White chia and sunflower seeds contain approximately 10% of the daily values (DV).
Magnesium Quantity In Vegan Food
Raw Spinach
- Magnesium per 100g – 79mg (20% DV)
- 1 cup raw (30g) – 24mg (6% DV)
- 1 cup cooked (180g) – 157mg (39% DV)
Other vegetables rich in magnesium
- Swiss chard (38%)
- Cabbage (19%)
- Turnips (11%)
Zucchini, Pumpkin Nuts & Seeds
- Magnesium per 100g – 534mg (134% DV)
- 1/2 cup (59g) – 325mg (81% DV)
- 1 oz (28g) – 150mg (37% DV)
Other magnesium-rich nuts and seeds for magnesium DV
- Sesame seeds (63%)
- Brazil nuts (63%)
- Almonds (48%)
- Cashews (44%)
- Pine nuts (43%)
- Peanuts (31%)
- Pecans (17%)
- Walnuts (16%)
Beans & Lentils (Soybeans)
- Magnesium per 100g – 86mg (22% DV)
- 1 cup cooked (172g) – 148mg (37% DV)
Other legumes high in magnesium (DV % for each cup of cooked food)
- White beans (28%)
- French beans (25%)
- Asparagus beans (23%)
- Common beans (21%)
- Chickpeas (garbanzo) (20%)
- Lentils (18%)
Whole Grains (Brown Rice)
- Magnesium per 100g – 44mg (11% DV)
- 1 cup cooked (195g) – 86mg (21% DV)
Other magnesium-rich whole grains (DV % for each cup cooked):
- Quinoa (30%)
- Millet (19%)
- Bulgur (15%)
- Buckwheat (13%)
- Wild rice (13%)
- Whole wheat pasta (11%)
- Barley (9%)
- Oats (7%)
Avocado
- Magnesium per 100g – 29mg (7% DV)
- 1 avocado (201g) – 58mg (15% DV)
- 1/2 cup puree (115g) – 33mg (9% DV)
Typically, an average avocado contains 332 calories, half a cup of mashed avocado contains 184 calories.
Bananas
- Magnesium per 100g – 27mg (7% DV)
- 1 medium (118g) – 32mg (8% DV)
- 1 cup (150g) – 41mg (10% DV)
Dry Figs
- Magnesium per 100g – 68mg (17% DV)
- 1/2 cup (75) – 51 mg (13% DV)
- 1 fig (8g) – 5mg (1% DV)
Other magnesium-rich dried fruits (% RDA for 1/2 cup)
- Prunes (11%)
- Apricots (10%)
- Dates (8%)
- Raisins (7%)
Dark Chocolate
- Magnesium per 100g – 327mg (82% DV)
- 1 slice (29g) – 95mg (24% DV)
- 1 cup (132g) grated chocolate – 432mg (108% DV)

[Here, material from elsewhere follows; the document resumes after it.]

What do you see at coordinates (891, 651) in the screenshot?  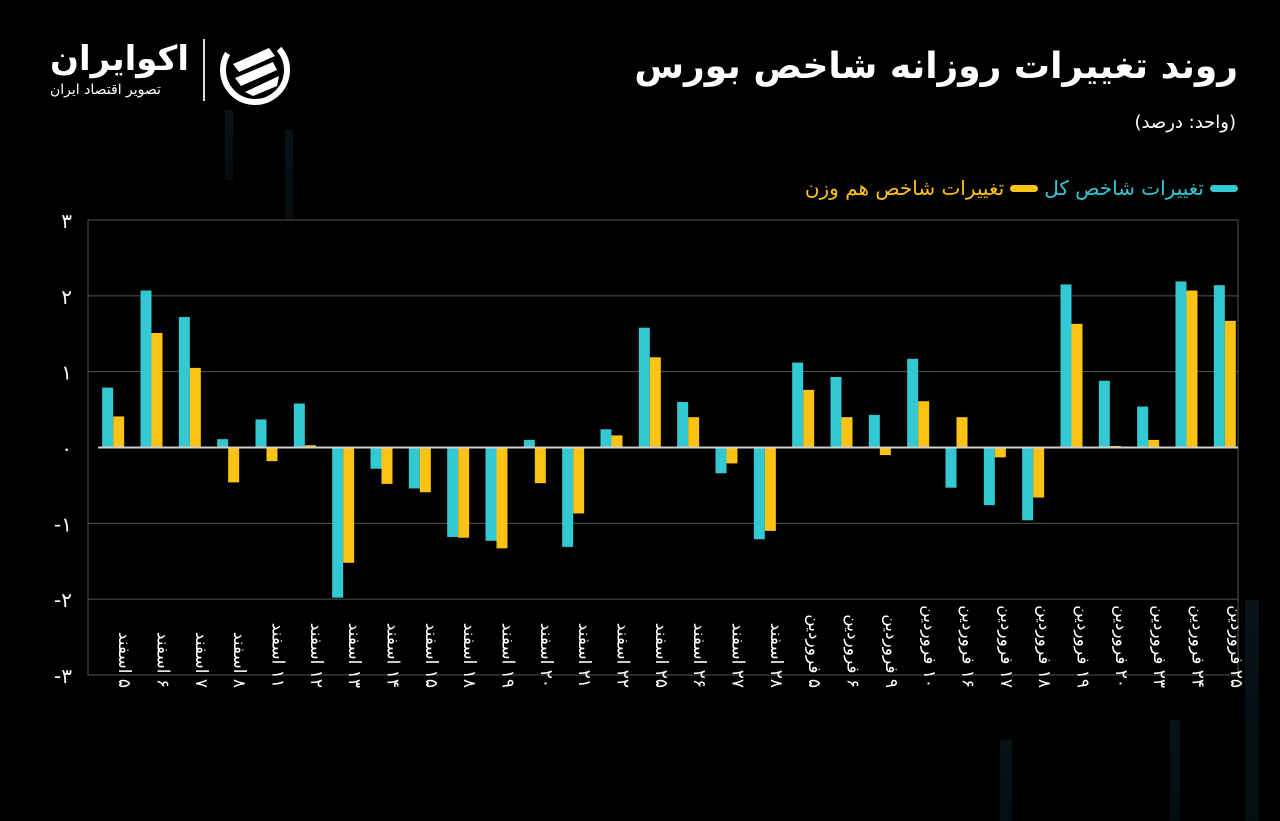 I see `x-tick-label: ۹ فروردین` at bounding box center [891, 651].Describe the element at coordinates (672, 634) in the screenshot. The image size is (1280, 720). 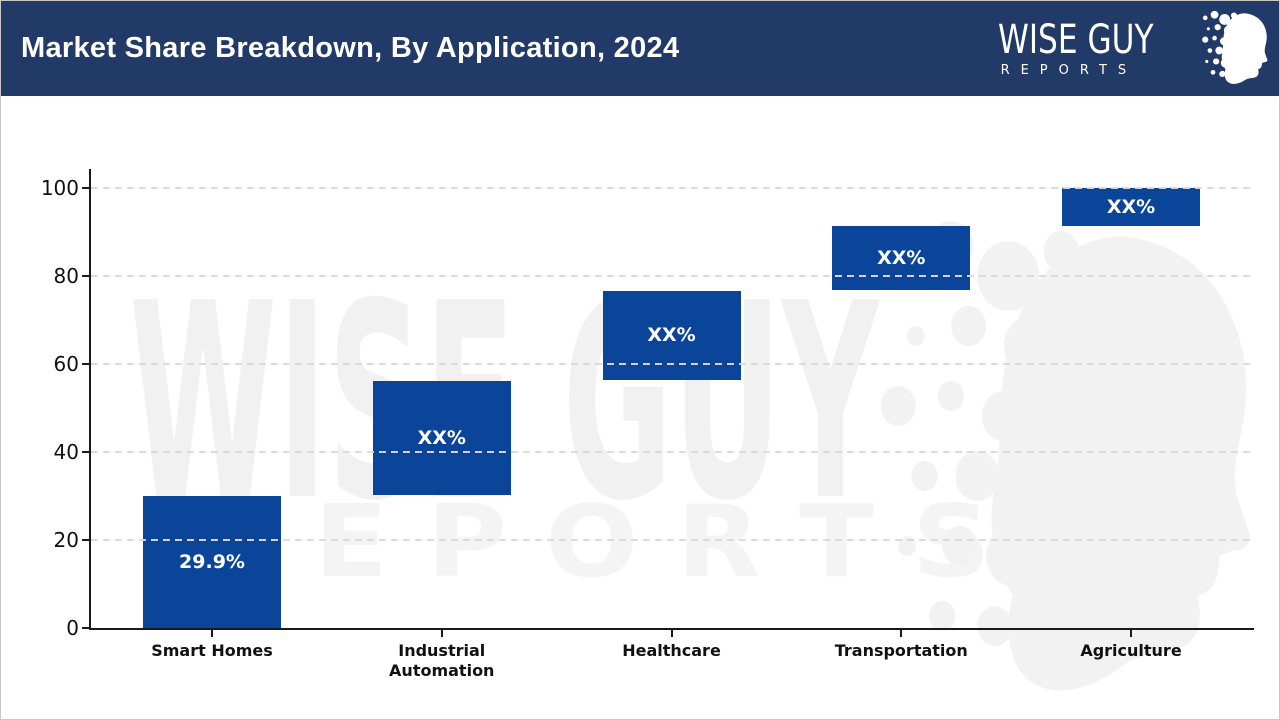
I see `x-tick-healthcare` at that location.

Food High In Magnesium | Other Foods In this Group | % Of Magnesium (Per 100 grams) |
Raw Spinach | Swiss Chard, Turnips, Cabbage | 20% |
Zucchini, Pumpkin Nuts & Seeds | Sesame seeds, Brazil nuts, Almonds, Cashews, Pine nuts, Peanuts, Pecans, Walnuts | 134% |
Beans and lentils (soybeans) | White beans, French beans, Asparagus beans, Common beans, Chickpeas (garbanzo), Lentils | 22% |
Whole Grains (Brown Rice) | Quinoa, Millet, Bulgur, Buckwheat, Wild rice, Whole wheat pasta, Barley, Oats | 11% |
Avocado | NA | 7% |
Bananas | NA | 7% |
Dry Figs | Prunes, Apricots, Dates, Raisins | 17% |
Dark chocolate | NA | 82% |
Conclusion
Magnesium is very important for your body. It is mostly found in plant based food, so vegans don’t really have problem getting this vitamin. The main thing is to keep track of what you eat, drink water and follow our tips about magnesium absorption.